Huang Yan-Shu, Sheriff M Ziyan, Bachawala Sunidhi, Gonzalez Marcial, Nagy Zoltan K, Reklaitis Gintaras V
Davidson School of Chemial Engineering, Purdue University, West Lafayette, IN 47907, USA.
School of Mechanical Engineering, Purdue University, West Lafayette, IN 47907, USA.
Int Symp Process Syst Eng. 2022;49:2149-2154. doi: 10.1016/b978-0-323-85159-6.50358-4.

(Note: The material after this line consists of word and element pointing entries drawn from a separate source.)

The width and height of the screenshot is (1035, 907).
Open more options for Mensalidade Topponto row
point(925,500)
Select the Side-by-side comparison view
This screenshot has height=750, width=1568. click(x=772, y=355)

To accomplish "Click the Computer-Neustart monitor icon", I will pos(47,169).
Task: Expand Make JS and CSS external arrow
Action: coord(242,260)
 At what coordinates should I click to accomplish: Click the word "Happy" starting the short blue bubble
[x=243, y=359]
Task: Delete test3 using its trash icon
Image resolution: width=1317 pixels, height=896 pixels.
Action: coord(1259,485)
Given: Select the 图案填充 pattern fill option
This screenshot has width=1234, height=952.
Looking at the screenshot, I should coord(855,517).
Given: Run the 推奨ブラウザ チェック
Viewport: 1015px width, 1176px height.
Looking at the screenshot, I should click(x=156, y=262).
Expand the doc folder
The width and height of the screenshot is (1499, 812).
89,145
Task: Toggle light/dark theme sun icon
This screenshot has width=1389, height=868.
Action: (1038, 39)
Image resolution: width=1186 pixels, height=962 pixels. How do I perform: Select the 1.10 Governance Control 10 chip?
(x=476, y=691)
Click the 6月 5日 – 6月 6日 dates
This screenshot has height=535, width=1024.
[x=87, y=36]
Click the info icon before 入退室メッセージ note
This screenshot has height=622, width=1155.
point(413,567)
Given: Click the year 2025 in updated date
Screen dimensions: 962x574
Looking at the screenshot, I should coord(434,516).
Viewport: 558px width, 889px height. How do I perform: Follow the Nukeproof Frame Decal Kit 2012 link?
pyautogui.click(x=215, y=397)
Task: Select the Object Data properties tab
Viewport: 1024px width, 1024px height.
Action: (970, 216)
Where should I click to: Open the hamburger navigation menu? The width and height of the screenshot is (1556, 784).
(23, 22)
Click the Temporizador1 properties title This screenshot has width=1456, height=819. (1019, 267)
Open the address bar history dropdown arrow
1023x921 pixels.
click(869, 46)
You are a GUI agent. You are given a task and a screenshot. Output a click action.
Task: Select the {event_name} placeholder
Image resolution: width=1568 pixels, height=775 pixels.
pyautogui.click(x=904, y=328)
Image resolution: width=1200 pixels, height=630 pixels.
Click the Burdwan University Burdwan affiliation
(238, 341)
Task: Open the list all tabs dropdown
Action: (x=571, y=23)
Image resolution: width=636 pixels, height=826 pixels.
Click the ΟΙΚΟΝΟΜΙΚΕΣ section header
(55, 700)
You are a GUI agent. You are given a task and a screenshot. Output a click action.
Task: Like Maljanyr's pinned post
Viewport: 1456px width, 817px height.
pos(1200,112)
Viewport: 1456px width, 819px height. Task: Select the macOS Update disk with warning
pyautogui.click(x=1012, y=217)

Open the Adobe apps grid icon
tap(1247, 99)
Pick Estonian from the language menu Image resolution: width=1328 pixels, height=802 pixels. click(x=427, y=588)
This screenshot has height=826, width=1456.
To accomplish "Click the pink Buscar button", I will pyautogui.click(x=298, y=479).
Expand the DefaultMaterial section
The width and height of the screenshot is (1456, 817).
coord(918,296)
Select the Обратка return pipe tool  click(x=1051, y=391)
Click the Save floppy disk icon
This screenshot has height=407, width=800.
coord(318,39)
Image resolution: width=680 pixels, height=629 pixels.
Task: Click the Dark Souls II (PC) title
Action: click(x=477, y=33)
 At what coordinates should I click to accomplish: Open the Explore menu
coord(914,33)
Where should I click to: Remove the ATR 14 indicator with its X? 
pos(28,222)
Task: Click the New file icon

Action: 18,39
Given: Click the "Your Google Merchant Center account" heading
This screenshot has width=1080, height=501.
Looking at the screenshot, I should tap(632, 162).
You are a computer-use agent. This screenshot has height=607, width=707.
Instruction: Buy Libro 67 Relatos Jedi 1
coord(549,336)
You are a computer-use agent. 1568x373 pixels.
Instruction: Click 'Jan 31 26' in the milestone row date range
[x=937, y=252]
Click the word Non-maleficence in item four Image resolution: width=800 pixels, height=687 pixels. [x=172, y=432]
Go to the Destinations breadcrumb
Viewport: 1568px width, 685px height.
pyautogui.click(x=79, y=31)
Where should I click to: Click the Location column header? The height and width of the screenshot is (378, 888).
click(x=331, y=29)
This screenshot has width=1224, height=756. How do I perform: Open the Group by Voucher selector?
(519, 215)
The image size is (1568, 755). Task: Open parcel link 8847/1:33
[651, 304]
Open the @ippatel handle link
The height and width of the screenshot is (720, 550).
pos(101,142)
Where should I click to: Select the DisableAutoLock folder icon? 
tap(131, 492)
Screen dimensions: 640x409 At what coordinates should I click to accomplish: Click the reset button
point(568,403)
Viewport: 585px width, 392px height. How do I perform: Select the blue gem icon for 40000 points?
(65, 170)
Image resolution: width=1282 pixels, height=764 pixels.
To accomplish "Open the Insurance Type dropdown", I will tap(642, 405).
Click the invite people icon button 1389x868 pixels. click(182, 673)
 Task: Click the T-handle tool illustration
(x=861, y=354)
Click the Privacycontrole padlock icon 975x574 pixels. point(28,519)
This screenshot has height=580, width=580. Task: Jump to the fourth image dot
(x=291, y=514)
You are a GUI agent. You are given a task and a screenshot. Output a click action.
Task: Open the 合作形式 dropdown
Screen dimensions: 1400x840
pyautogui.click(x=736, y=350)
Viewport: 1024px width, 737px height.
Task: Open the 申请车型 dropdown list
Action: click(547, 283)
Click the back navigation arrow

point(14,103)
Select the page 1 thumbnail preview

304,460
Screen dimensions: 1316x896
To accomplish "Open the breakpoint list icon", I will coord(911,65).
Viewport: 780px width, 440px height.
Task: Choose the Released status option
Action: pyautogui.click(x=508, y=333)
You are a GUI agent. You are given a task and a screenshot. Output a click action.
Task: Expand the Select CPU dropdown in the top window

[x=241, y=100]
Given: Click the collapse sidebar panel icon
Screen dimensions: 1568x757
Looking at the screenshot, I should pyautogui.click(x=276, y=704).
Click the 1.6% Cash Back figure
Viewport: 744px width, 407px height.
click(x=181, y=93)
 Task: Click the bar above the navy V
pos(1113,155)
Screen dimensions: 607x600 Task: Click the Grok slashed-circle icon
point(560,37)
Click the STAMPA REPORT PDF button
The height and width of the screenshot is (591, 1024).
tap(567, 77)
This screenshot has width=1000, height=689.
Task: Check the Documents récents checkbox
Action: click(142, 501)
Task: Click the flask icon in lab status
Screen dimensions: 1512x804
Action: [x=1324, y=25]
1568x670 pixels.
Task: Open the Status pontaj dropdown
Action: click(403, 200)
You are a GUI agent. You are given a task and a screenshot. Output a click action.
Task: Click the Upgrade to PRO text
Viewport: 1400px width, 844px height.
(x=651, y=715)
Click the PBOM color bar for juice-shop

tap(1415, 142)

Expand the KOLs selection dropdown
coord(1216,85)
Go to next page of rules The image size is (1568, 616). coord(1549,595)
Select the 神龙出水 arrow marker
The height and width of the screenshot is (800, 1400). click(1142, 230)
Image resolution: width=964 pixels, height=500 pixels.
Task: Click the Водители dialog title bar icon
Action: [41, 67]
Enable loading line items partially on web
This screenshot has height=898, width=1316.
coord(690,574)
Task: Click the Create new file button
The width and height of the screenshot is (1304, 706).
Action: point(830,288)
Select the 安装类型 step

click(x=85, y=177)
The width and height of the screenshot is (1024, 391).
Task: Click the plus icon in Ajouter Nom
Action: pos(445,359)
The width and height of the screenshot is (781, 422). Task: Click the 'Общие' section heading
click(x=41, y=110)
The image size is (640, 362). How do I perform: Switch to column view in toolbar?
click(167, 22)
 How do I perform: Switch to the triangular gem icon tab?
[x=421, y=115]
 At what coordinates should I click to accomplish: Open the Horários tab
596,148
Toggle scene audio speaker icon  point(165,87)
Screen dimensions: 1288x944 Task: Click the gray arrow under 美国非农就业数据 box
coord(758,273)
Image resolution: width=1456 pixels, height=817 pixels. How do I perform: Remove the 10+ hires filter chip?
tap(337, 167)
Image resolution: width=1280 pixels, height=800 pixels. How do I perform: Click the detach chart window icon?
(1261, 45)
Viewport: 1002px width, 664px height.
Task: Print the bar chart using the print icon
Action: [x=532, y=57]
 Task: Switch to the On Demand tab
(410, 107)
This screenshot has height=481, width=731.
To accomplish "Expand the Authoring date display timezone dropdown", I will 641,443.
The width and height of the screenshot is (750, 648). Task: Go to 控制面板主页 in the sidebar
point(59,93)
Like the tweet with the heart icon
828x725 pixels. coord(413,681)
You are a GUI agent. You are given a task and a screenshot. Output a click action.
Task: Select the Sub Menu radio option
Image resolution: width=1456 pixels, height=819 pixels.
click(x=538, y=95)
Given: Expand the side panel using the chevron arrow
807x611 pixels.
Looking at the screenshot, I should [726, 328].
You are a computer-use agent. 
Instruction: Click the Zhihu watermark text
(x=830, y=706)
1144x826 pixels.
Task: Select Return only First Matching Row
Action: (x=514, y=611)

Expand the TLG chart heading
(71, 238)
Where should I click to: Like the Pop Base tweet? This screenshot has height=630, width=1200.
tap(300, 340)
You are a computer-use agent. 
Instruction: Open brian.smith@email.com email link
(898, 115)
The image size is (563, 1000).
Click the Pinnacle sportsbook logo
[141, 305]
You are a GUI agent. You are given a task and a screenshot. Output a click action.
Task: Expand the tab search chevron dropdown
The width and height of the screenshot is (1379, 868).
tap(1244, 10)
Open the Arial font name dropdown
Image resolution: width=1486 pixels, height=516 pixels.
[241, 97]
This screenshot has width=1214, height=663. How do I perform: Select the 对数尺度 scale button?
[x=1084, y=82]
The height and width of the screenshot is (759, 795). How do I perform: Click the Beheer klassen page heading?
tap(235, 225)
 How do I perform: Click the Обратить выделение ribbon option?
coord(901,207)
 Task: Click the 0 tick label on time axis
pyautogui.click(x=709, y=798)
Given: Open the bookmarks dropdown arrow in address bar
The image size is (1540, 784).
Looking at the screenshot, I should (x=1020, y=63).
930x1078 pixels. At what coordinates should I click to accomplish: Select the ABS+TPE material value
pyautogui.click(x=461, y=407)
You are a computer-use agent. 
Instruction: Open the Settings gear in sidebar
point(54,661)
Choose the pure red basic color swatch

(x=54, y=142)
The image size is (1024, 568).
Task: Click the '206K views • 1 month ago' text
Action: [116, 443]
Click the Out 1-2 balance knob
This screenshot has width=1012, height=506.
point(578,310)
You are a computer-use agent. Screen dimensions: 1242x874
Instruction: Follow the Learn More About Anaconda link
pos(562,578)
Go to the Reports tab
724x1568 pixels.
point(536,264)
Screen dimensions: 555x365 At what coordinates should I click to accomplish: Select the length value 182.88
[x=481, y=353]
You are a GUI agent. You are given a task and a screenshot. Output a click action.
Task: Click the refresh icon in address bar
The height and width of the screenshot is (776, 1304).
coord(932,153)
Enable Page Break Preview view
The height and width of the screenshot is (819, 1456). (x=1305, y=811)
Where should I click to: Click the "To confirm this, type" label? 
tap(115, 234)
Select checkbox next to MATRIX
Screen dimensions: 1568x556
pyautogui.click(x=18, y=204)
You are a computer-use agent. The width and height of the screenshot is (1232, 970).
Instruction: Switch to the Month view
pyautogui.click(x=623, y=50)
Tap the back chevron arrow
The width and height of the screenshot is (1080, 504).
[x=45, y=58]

Active control strategies play a vital role in modern pharmaceutical manufacturing. Automation and digitalization are revolutionizing the pharmaceutical industry and are particularly important in the shift from batch operations to continuous operation. Active control strategies provide real-time corrective actions when departures from quality targets are detected or even predicted. Under the concept of Quality-by-Control (QbC), a three-level hierarchical control structure can be applied to achieve effective setpoint tracking and disturbance rejection in the tablet manufacturing process through the development and implementation of a moving horizon estimation-based nonlinear model predictive control (MHE-NMPC) framework. When MHE is coupled with NMPC, historical data in the past time window together with real-time data from the sensor network enable model parameter updating and control. The adaptive model in the NMPC strategy compensates for process uncertainties, further reducing plant-model mismatch effects. The frequency and constraints of parameter updating in the MHE window should be determined cautiously to maintain control robustness when sensor measurements are degraded or unavailable. The practical applicability of the proposed MHE-NMPC framework is demonstrated via using a commercial scale tablet press, Natoli NP-400, to control tablet properties, where the nonlinear mechanistic models used in the framework can predict the essential powder properties and provide physical interpretations.
主动控制策略在现代制药生产中起着至关重要的作用。自动化和数字化正在彻底改变制药行业,并且在从间歇操作向连续操作的转变中尤为重要。当检测到甚至预测到偏离质量目标时,主动控制策略会提供实时纠正措施。在控制质量(QbC)概念下,可以应用三级分层控制结构,通过开发和实施基于移动时域估计的非线性模型预测控制(MHE-NMPC)框架,在片剂制造过程中实现有效的设定值跟踪和干扰抑制。当MHE与NMPC相结合时,过去时间窗口中的历史数据以及来自传感器网络的实时数据可实现模型参数更新和控制。NMPC策略中的自适应模型可补偿过程不确定性,进一步降低工厂模型失配效应。在传感器测量值下降或不可用时,应谨慎确定MHE窗口中参数更新的频率和约束条件,以保持控制鲁棒性。通过使用商业规模的压片机Natoli NP-400来控制片剂特性,证明了所提出的MHE-NMPC框架的实际适用性,其中框架中使用的非线性机理模型可以预测基本的粉末特性并提供物理解释。